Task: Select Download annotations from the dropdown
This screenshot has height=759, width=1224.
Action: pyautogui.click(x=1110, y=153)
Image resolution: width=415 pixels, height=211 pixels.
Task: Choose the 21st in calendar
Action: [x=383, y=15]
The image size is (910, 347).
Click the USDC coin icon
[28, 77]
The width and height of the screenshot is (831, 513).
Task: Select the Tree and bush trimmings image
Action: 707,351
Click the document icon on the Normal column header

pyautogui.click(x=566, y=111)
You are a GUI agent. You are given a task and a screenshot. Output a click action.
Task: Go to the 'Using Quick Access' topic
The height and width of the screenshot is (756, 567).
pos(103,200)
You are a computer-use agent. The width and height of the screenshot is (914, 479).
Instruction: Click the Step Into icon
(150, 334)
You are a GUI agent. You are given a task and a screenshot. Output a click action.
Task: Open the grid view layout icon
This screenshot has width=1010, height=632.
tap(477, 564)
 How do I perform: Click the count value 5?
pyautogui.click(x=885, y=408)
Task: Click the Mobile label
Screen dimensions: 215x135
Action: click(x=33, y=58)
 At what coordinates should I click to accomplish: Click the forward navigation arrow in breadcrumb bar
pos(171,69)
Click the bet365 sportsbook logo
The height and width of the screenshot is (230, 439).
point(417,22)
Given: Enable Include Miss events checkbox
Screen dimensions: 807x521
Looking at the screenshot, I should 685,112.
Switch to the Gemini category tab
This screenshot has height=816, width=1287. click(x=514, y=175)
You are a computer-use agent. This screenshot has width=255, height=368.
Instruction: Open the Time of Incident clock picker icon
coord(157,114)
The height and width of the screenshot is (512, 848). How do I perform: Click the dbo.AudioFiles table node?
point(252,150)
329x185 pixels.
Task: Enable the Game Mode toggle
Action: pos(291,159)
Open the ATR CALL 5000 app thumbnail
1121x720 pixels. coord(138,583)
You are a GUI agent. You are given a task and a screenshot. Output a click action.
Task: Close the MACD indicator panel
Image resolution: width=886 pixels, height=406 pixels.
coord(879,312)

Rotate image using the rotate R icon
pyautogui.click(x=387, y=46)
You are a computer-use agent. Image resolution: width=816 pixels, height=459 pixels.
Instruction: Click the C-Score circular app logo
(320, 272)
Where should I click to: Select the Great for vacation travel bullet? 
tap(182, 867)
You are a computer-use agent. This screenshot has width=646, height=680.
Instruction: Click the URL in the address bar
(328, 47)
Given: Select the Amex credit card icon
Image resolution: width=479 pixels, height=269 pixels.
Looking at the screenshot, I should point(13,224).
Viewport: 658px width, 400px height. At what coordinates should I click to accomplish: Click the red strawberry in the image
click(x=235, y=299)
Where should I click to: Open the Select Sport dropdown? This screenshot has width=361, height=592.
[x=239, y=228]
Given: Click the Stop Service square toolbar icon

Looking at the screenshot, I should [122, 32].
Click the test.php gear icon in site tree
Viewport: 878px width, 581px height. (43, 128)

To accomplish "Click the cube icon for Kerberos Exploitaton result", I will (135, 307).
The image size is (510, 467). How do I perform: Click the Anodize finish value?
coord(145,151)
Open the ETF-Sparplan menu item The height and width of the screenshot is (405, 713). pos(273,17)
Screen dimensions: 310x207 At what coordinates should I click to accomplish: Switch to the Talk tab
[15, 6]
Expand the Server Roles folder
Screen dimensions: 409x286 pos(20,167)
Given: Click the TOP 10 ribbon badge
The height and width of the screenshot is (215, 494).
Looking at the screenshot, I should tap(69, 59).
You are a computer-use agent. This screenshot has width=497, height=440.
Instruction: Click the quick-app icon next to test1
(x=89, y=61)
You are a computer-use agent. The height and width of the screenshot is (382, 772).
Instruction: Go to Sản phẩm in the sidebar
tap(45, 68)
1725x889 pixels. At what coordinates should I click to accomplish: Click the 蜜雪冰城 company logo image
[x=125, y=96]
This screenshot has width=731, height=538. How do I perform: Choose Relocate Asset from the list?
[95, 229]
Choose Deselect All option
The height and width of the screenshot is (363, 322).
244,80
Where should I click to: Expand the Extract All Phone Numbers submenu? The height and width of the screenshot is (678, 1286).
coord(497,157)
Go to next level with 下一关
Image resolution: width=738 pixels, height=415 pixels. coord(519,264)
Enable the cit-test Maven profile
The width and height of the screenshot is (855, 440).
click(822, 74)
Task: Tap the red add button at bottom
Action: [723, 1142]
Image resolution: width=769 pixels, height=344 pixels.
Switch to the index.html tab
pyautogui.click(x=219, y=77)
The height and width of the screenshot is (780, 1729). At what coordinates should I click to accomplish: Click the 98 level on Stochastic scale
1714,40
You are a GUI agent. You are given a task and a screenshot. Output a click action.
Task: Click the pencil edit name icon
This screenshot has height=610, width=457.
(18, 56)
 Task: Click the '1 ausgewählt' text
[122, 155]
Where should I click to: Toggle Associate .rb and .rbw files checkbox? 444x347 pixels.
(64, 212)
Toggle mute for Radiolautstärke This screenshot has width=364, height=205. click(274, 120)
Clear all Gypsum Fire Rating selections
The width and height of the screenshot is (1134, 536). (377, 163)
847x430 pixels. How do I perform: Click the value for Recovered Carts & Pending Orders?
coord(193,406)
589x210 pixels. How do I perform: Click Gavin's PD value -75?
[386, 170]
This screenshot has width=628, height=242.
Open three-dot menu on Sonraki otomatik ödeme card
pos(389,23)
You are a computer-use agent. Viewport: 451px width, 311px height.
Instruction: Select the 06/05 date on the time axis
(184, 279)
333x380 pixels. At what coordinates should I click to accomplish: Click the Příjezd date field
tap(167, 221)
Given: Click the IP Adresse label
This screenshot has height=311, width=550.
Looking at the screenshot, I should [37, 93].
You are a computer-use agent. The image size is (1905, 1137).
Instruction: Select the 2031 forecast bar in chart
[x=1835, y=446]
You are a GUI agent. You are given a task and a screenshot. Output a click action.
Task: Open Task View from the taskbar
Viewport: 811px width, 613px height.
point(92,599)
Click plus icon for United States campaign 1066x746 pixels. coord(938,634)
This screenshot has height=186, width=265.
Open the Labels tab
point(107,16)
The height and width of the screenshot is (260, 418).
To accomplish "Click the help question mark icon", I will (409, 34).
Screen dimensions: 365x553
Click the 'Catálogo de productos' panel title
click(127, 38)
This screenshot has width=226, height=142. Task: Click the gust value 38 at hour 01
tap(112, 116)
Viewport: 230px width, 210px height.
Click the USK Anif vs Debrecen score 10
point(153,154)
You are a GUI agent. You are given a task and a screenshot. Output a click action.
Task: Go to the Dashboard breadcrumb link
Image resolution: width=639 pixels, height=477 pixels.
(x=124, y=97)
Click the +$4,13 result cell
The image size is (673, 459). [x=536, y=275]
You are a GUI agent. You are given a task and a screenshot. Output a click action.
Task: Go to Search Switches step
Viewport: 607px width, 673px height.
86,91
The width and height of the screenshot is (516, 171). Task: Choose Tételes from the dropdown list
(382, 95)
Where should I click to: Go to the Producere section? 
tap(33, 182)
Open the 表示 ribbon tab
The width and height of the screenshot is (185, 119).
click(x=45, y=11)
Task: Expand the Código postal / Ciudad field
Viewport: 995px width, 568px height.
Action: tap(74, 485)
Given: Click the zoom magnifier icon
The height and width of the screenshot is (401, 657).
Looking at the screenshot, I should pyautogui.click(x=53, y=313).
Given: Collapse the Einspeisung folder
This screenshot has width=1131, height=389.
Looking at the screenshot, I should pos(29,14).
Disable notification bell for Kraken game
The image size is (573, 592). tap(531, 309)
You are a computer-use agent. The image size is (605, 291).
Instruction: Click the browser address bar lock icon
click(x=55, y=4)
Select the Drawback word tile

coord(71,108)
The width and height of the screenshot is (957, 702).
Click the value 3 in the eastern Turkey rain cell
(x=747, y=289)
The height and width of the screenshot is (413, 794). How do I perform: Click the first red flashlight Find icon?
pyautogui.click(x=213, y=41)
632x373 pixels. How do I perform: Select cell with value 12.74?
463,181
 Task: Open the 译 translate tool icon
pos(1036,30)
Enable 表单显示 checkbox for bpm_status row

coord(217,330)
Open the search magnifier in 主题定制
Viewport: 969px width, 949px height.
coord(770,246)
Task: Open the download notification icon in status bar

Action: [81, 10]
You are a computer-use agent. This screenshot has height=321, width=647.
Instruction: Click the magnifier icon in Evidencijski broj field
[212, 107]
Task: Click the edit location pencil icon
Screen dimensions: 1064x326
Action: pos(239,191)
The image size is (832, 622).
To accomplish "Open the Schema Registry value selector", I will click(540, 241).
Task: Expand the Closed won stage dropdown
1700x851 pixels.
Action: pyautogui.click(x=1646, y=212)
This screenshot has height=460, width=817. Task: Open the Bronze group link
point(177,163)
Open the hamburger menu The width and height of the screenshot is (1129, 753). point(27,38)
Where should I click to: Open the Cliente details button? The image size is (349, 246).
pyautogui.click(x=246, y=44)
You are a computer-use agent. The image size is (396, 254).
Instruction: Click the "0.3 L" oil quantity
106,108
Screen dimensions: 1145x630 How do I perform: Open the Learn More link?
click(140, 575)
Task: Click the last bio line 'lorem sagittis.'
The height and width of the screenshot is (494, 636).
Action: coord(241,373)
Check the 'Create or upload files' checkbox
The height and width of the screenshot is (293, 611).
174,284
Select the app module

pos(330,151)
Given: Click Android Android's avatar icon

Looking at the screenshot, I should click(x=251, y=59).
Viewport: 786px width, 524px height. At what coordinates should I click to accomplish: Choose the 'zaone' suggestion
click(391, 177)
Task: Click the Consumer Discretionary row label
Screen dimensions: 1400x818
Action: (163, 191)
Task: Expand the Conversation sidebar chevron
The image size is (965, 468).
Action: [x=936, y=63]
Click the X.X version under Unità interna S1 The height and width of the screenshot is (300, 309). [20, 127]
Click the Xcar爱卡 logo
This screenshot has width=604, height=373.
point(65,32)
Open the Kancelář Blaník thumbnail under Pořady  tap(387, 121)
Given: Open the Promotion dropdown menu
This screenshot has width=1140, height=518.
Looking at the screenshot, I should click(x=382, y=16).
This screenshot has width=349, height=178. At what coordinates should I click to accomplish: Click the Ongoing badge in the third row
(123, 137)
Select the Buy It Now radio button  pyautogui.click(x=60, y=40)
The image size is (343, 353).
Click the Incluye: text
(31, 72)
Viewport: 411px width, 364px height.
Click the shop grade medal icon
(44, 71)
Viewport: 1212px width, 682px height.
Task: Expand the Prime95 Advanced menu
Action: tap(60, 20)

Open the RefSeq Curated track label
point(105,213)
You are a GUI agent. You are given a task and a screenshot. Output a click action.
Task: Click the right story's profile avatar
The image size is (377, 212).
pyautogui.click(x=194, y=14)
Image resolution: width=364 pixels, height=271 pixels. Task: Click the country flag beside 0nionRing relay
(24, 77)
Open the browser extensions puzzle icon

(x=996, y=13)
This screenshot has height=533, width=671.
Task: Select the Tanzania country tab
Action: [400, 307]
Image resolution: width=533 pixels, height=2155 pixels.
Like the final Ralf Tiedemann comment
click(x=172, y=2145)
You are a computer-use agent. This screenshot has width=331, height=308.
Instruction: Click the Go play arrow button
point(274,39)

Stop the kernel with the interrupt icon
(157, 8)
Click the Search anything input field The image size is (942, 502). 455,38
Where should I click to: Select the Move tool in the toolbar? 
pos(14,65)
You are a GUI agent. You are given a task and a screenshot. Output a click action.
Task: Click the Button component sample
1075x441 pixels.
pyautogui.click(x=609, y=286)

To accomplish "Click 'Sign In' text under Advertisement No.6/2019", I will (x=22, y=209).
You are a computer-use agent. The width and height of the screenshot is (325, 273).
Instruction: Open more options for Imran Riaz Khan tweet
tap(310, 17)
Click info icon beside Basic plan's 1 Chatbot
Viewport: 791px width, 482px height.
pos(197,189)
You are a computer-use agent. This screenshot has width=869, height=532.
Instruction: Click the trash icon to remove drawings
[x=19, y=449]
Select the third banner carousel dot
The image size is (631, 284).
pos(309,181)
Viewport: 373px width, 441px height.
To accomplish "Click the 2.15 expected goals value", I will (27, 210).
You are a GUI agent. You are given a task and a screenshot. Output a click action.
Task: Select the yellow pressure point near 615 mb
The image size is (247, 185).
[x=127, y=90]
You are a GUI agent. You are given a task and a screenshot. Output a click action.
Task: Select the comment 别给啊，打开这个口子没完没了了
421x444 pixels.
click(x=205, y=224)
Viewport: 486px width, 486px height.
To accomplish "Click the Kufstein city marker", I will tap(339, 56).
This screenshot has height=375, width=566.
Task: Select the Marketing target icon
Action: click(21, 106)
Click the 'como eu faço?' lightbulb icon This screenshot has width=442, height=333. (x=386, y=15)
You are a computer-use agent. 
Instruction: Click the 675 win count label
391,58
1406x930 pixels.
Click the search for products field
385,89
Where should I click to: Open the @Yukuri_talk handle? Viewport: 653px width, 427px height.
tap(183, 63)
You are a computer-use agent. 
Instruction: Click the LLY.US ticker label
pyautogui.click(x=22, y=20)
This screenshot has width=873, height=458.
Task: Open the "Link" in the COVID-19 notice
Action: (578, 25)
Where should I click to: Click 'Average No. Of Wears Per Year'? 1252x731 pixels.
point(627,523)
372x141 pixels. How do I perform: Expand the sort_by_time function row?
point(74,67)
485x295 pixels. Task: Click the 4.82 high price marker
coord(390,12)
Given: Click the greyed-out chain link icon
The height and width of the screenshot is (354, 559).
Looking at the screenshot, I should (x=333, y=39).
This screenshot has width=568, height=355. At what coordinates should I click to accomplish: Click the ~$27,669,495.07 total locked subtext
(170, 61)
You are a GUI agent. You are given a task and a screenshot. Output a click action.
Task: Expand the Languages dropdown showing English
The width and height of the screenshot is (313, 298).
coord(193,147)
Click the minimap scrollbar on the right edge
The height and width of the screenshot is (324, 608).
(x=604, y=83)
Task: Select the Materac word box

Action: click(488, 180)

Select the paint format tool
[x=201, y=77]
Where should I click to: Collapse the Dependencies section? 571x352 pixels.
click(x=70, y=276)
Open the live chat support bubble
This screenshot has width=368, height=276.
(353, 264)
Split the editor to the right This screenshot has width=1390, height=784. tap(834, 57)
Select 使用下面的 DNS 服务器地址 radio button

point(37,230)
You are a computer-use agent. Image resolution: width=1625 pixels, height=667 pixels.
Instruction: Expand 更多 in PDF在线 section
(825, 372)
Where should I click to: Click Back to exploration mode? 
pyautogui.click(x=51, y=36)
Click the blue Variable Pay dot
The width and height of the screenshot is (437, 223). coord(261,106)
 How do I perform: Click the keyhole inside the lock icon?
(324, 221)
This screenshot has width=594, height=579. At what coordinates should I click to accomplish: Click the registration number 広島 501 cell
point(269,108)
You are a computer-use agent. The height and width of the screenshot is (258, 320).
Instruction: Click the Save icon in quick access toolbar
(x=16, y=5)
════════════════════
Match on "pencil" and copy out every line of the entries that contains it.

● Problem solution:
Task: Click the pencil edit name icon
Task: Click the edit location pencil icon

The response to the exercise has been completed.